BEGIN
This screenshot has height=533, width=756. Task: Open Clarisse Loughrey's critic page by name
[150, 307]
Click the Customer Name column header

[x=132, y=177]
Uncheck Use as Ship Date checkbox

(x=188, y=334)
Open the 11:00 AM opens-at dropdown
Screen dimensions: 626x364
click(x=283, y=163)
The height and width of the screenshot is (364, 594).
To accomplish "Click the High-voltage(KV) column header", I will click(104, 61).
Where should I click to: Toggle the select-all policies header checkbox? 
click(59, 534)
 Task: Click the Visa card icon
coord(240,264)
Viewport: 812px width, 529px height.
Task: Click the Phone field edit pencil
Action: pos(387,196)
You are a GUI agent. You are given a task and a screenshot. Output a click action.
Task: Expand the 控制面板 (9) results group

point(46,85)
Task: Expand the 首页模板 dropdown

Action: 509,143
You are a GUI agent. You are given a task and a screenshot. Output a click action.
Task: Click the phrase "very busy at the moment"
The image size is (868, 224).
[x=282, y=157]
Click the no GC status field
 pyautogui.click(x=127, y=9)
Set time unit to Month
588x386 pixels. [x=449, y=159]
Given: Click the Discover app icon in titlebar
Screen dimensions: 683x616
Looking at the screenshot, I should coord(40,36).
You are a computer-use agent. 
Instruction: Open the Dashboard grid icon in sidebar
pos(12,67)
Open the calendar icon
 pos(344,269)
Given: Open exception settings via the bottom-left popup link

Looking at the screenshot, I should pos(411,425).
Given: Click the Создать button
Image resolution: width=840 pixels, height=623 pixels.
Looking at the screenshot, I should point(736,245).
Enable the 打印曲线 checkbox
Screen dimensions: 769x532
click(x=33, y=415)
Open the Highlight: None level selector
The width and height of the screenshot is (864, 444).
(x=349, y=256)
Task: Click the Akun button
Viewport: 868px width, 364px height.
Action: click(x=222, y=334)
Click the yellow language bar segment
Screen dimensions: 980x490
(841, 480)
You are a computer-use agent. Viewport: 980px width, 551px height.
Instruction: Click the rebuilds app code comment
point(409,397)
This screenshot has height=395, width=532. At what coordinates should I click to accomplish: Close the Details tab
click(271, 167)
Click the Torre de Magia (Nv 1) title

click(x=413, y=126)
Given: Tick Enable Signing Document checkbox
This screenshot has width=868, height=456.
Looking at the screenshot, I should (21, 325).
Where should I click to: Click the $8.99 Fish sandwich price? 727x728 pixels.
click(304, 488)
END
(Brief) Every entry above must be reproduced word for word.

(Response area)
This screenshot has height=533, width=756. Task: Open Clarisse Loughrey's critic page by name
[150, 307]
Click the Customer Name column header

[x=132, y=177]
Uncheck Use as Ship Date checkbox

(x=188, y=334)
Open the 11:00 AM opens-at dropdown
Screen dimensions: 626x364
click(x=283, y=163)
The height and width of the screenshot is (364, 594).
To accomplish "Click the High-voltage(KV) column header", I will click(104, 61).
Where should I click to: Toggle the select-all policies header checkbox? 
click(59, 534)
 Task: Click the Visa card icon
coord(240,264)
Viewport: 812px width, 529px height.
Task: Click the Phone field edit pencil
Action: pos(387,196)
You are a GUI agent. You are given a task and a screenshot. Output a click action.
Task: Expand the 控制面板 (9) results group

point(46,85)
Task: Expand the 首页模板 dropdown

Action: 509,143
You are a GUI agent. You are given a task and a screenshot. Output a click action.
Task: Click the phrase "very busy at the moment"
The image size is (868, 224).
[x=282, y=157]
Click the no GC status field
 pyautogui.click(x=127, y=9)
Set time unit to Month
588x386 pixels. [x=449, y=159]
Given: Click the Discover app icon in titlebar
Screen dimensions: 683x616
Looking at the screenshot, I should coord(40,36).
You are a computer-use agent. 
Instruction: Open the Dashboard grid icon in sidebar
pos(12,67)
Open the calendar icon
 pos(344,269)
Given: Open exception settings via the bottom-left popup link

Looking at the screenshot, I should pos(411,425).
Given: Click the Создать button
Image resolution: width=840 pixels, height=623 pixels.
Looking at the screenshot, I should point(736,245).
Enable the 打印曲线 checkbox
Screen dimensions: 769x532
click(x=33, y=415)
Open the Highlight: None level selector
The width and height of the screenshot is (864, 444).
(x=349, y=256)
Task: Click the Akun button
Viewport: 868px width, 364px height.
Action: click(x=222, y=334)
Click the yellow language bar segment
Screen dimensions: 980x490
(841, 480)
You are a computer-use agent. Viewport: 980px width, 551px height.
Instruction: Click the rebuilds app code comment
point(409,397)
This screenshot has height=395, width=532. At what coordinates should I click to accomplish: Close the Details tab
click(271, 167)
Click the Torre de Magia (Nv 1) title

click(x=413, y=126)
Given: Tick Enable Signing Document checkbox
This screenshot has width=868, height=456.
Looking at the screenshot, I should (21, 325).
Where should I click to: Click the $8.99 Fish sandwich price? 727x728 pixels.
click(304, 488)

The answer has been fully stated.